Task goal:
Your task is to copy every line of the entries that contains "Expand".

::: Material provided :::

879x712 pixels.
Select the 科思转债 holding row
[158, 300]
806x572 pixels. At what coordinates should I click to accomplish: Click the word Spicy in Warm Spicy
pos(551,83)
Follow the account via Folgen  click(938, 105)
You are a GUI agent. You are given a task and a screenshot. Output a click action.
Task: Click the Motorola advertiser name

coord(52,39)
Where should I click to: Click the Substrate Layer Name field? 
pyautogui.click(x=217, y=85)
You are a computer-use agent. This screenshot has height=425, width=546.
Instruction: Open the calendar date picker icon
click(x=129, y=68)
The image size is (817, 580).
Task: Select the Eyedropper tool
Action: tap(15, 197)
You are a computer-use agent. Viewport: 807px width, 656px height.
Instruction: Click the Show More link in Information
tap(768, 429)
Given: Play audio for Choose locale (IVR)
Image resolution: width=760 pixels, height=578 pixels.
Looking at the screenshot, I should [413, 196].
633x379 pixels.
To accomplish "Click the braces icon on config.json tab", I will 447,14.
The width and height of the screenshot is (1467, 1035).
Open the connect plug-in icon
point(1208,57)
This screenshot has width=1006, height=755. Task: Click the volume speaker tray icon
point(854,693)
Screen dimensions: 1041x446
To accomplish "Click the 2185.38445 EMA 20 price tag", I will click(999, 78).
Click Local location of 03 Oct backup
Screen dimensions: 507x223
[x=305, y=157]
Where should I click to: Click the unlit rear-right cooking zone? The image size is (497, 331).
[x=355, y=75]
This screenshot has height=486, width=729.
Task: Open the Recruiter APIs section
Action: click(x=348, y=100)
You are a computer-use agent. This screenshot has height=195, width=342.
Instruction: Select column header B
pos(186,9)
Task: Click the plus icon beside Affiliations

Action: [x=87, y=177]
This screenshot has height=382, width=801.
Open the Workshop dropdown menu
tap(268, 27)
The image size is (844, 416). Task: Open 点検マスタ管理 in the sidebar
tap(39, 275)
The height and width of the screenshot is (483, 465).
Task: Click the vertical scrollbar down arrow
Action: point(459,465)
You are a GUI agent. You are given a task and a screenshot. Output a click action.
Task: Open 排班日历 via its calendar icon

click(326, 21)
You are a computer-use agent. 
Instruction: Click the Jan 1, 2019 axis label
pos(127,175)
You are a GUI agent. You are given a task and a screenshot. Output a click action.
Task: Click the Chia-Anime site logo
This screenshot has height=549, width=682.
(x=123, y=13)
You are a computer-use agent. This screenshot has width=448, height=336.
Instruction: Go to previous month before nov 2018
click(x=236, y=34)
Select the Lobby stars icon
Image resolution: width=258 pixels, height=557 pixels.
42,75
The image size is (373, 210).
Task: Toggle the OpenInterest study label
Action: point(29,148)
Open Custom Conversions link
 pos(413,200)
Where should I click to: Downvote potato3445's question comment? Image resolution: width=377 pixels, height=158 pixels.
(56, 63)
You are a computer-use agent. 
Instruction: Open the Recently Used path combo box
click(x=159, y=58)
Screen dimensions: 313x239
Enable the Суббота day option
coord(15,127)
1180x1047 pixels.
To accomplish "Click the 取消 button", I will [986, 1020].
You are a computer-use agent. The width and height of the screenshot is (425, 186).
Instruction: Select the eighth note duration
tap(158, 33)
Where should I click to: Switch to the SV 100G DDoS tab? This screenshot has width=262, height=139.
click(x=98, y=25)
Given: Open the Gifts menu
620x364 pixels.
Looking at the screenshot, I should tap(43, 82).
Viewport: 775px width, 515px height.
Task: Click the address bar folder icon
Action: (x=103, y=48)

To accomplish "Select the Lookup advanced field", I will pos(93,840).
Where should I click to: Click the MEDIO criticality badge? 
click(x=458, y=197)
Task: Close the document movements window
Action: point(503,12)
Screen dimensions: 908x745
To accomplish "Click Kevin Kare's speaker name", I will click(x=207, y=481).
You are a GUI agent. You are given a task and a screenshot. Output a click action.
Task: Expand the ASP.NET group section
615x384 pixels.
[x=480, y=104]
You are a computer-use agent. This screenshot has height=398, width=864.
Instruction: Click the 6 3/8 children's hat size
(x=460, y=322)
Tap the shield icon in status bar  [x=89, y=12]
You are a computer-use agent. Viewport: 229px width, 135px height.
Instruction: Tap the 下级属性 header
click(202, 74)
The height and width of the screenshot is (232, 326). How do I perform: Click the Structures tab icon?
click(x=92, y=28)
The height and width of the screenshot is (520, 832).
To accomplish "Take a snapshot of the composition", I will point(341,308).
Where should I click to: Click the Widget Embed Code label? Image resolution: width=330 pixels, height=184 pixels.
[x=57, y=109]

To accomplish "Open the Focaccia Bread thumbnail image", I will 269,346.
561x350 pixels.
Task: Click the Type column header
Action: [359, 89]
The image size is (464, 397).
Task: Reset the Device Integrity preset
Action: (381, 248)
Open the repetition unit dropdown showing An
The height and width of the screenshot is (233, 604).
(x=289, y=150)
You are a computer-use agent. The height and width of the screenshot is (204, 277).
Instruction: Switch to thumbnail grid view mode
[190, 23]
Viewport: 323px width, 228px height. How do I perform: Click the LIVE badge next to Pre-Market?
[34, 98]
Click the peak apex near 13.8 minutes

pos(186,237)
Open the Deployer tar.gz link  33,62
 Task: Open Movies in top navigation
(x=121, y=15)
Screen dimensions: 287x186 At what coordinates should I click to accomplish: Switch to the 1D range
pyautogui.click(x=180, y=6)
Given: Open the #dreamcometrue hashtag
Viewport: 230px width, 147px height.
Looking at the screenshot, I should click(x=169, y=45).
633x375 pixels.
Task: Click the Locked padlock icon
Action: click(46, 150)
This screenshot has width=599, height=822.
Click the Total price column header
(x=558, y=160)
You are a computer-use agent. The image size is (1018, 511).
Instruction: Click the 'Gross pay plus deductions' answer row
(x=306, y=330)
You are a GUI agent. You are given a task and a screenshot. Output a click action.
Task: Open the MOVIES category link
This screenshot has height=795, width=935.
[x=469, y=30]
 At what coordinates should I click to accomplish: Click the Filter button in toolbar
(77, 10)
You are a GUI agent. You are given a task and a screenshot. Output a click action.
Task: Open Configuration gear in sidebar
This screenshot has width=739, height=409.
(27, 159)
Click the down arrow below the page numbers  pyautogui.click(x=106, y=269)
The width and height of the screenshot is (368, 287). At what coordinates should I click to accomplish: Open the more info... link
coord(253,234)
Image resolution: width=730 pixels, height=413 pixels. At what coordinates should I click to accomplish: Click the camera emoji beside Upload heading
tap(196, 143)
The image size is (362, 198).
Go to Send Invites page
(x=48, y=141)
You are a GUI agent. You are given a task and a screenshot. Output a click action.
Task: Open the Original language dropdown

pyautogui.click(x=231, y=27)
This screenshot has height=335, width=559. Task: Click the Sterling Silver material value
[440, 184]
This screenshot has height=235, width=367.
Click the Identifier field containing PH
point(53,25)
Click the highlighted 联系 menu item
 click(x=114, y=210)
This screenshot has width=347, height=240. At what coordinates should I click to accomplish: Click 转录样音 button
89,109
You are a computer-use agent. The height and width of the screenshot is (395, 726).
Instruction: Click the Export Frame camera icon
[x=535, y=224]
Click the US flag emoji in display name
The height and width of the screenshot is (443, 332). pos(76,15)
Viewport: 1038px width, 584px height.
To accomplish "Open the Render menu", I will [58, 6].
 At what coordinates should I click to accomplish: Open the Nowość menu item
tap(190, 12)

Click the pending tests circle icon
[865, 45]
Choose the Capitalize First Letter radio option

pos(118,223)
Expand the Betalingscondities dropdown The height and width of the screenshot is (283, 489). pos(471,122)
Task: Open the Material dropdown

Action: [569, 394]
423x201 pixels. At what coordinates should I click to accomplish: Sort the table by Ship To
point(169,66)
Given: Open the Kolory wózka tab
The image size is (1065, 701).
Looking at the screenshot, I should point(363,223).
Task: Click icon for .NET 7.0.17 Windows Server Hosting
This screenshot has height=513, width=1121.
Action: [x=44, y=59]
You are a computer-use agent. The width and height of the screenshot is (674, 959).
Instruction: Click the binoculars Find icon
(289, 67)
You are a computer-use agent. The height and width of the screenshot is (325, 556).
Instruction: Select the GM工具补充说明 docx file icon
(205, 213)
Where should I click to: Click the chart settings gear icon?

:::

Answer for the task:
Task: Expand the ASP.NET group section
Expand the Betalingscondities dropdown The height and width of the screenshot is (283, 489). pos(471,122)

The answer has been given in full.